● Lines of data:
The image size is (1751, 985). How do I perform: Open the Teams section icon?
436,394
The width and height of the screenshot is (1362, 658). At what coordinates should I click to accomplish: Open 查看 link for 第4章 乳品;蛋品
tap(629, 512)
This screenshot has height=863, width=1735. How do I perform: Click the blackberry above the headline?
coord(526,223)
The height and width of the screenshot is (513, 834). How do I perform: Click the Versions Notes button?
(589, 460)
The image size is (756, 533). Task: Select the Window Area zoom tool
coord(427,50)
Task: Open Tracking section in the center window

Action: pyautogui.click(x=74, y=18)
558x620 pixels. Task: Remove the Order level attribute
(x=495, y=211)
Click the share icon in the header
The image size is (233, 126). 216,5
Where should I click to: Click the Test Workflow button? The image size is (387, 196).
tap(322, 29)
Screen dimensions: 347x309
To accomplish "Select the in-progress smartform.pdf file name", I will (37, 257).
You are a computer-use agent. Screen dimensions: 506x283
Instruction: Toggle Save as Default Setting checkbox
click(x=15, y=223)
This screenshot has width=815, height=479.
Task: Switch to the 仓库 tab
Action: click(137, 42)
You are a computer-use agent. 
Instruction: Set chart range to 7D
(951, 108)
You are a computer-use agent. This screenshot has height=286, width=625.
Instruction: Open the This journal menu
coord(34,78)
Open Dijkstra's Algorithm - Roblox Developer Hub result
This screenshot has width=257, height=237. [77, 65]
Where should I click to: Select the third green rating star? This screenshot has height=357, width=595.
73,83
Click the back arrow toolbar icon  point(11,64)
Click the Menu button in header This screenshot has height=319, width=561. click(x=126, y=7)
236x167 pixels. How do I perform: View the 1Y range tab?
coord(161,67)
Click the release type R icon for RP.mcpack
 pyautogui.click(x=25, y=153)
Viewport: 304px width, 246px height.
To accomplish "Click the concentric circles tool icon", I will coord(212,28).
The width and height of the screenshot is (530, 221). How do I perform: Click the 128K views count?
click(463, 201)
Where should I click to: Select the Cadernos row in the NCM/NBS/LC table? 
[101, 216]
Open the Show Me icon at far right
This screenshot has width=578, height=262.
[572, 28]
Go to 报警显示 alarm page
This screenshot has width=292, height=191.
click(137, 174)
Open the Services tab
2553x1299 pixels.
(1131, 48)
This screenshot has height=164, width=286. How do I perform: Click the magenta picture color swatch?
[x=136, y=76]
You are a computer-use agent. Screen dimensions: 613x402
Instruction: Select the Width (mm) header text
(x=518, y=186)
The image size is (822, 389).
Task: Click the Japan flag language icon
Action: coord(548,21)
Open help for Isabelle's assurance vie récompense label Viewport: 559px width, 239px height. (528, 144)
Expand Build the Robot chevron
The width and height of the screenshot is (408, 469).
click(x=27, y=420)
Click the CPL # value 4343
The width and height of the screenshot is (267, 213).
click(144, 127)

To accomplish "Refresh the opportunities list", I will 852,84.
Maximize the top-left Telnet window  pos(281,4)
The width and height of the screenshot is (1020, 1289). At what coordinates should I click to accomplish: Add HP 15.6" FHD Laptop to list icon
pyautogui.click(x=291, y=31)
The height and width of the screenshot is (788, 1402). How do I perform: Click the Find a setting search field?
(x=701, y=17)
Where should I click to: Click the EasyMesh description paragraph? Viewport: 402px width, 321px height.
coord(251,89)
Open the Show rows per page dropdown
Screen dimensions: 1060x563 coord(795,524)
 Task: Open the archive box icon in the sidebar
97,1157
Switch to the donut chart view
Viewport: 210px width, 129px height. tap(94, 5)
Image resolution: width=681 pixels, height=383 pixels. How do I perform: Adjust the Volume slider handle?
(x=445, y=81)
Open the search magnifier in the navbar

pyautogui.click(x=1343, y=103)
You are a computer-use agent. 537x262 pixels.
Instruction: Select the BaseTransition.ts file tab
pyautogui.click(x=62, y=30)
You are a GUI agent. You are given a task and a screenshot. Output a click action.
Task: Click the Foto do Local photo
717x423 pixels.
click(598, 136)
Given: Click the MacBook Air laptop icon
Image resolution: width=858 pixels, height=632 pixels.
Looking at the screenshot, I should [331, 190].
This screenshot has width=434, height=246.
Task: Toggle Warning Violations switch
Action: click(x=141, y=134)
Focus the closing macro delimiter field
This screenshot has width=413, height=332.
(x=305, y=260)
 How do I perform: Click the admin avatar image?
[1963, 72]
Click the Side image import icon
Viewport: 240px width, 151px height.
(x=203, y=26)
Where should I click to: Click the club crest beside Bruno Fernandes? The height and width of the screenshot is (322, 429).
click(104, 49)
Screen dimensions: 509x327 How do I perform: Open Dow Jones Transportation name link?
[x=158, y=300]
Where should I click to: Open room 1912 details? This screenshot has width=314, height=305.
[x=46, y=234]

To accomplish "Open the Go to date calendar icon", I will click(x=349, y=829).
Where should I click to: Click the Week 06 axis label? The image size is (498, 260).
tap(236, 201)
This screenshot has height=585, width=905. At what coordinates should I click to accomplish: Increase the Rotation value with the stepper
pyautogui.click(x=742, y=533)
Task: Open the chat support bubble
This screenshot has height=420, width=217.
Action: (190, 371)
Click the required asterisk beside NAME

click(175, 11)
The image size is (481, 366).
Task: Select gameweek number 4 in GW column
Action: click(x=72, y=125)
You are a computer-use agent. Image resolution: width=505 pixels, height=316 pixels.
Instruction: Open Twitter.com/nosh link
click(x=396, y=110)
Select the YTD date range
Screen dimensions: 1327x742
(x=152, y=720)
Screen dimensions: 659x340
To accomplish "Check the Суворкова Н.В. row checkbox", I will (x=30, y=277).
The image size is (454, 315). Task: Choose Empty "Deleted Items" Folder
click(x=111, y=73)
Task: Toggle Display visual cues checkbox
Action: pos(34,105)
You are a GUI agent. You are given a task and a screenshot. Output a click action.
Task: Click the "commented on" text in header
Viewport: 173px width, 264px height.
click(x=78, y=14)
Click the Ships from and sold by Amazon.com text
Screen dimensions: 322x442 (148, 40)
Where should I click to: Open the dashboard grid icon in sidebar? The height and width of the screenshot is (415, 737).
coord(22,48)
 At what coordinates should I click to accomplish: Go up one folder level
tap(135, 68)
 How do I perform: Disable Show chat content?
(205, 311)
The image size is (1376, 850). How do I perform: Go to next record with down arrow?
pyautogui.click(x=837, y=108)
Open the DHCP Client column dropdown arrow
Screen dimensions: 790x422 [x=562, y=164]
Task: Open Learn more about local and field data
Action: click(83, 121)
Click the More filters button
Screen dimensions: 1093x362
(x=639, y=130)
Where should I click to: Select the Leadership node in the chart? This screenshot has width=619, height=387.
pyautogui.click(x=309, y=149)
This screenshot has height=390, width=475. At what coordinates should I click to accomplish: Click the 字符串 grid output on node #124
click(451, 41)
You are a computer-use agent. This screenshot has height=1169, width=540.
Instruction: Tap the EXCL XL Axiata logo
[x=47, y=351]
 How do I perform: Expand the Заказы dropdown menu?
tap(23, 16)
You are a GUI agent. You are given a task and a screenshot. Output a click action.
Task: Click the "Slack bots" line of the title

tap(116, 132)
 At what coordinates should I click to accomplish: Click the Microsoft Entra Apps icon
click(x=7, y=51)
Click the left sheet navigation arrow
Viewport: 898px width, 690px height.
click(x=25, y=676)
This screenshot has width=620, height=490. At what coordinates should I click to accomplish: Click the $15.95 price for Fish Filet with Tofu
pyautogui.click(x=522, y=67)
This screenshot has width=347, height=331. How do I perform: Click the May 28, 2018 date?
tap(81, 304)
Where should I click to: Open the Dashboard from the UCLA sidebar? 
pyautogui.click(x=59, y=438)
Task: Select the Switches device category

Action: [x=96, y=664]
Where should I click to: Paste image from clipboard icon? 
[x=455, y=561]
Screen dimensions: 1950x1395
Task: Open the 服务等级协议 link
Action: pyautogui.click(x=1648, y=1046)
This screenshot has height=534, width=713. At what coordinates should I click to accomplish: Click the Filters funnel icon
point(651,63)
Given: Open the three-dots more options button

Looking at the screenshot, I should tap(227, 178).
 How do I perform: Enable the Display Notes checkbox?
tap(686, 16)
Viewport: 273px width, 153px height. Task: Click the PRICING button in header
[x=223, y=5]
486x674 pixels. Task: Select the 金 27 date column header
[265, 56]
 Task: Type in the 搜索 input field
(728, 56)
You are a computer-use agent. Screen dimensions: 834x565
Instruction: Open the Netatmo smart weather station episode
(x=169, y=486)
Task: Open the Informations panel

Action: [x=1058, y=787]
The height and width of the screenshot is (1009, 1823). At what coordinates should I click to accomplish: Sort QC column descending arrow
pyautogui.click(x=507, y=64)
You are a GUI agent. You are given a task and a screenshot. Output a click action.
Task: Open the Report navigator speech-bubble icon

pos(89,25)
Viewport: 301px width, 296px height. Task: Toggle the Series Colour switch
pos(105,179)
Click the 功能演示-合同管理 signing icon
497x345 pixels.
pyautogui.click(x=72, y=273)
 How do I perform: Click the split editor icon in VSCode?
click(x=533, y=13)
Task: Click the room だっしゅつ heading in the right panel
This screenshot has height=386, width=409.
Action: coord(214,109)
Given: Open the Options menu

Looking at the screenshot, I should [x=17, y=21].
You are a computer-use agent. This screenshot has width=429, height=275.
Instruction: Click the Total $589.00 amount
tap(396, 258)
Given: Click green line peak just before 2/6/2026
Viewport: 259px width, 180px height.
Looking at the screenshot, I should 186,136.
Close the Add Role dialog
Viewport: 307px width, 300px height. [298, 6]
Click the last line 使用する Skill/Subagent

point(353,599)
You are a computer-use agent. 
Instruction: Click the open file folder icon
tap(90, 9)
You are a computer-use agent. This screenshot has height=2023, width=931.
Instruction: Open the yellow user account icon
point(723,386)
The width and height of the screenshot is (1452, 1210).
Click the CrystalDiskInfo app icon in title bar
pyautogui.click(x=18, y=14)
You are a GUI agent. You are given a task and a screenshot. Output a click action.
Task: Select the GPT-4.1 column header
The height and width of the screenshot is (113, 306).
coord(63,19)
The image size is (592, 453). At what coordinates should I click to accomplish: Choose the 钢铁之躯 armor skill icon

● YOUR GOAL: Output the records from the line containing "Screen dimensions: 659x340" to the line containing "tap(23, 16)" as a JSON list of strings, one string per line, with blank lines omitted.

● EXPECTED ANSWER:
[
  "Screen dimensions: 659x340",
  "To accomplish \"Check the Суворкова Н.В. row checkbox\", I will (x=30, y=277).",
  "The image size is (454, 315). Task: Choose Empty \"Deleted Items\" Folder",
  "click(x=111, y=73)",
  "Task: Toggle Display visual cues checkbox",
  "Action: pos(34,105)",
  "You are a GUI agent. You are given a task and a screenshot. Output a click action.",
  "Task: Click the \"commented on\" text in header",
  "Viewport: 173px width, 264px height.",
  "click(x=78, y=14)",
  "Click the Ships from and sold by Amazon.com text",
  "Screen dimensions: 322x442 (148, 40)",
  "Where should I click to: Open the dashboard grid icon in sidebar? The height and width of the screenshot is (415, 737).",
  "coord(22,48)",
  " At what coordinates should I click to accomplish: Go up one folder level",
  "tap(135, 68)",
  " How do I perform: Disable Show chat content?",
  "(205, 311)",
  "The image size is (1376, 850). How do I perform: Go to next record with down arrow?",
  "pyautogui.click(x=837, y=108)",
  "Open the DHCP Client column dropdown arrow",
  "Screen dimensions: 790x422 [x=562, y=164]",
  "Task: Open Learn more about local and field data",
  "Action: click(83, 121)",
  "Click the More filters button",
  "Screen dimensions: 1093x362",
  "(x=639, y=130)",
  "Where should I click to: Select the Leadership node in the chart? This screenshot has width=619, height=387.",
  "pyautogui.click(x=309, y=149)",
  "This screenshot has height=390, width=475. At what coordinates should I click to accomplish: Click the 字符串 grid output on node #124",
  "click(451, 41)",
  "You are a computer-use agent. This screenshot has height=1169, width=540.",
  "Instruction: Tap the EXCL XL Axiata logo",
  "[x=47, y=351]",
  " How do I perform: Expand the Заказы dropdown menu?",
  "tap(23, 16)"
]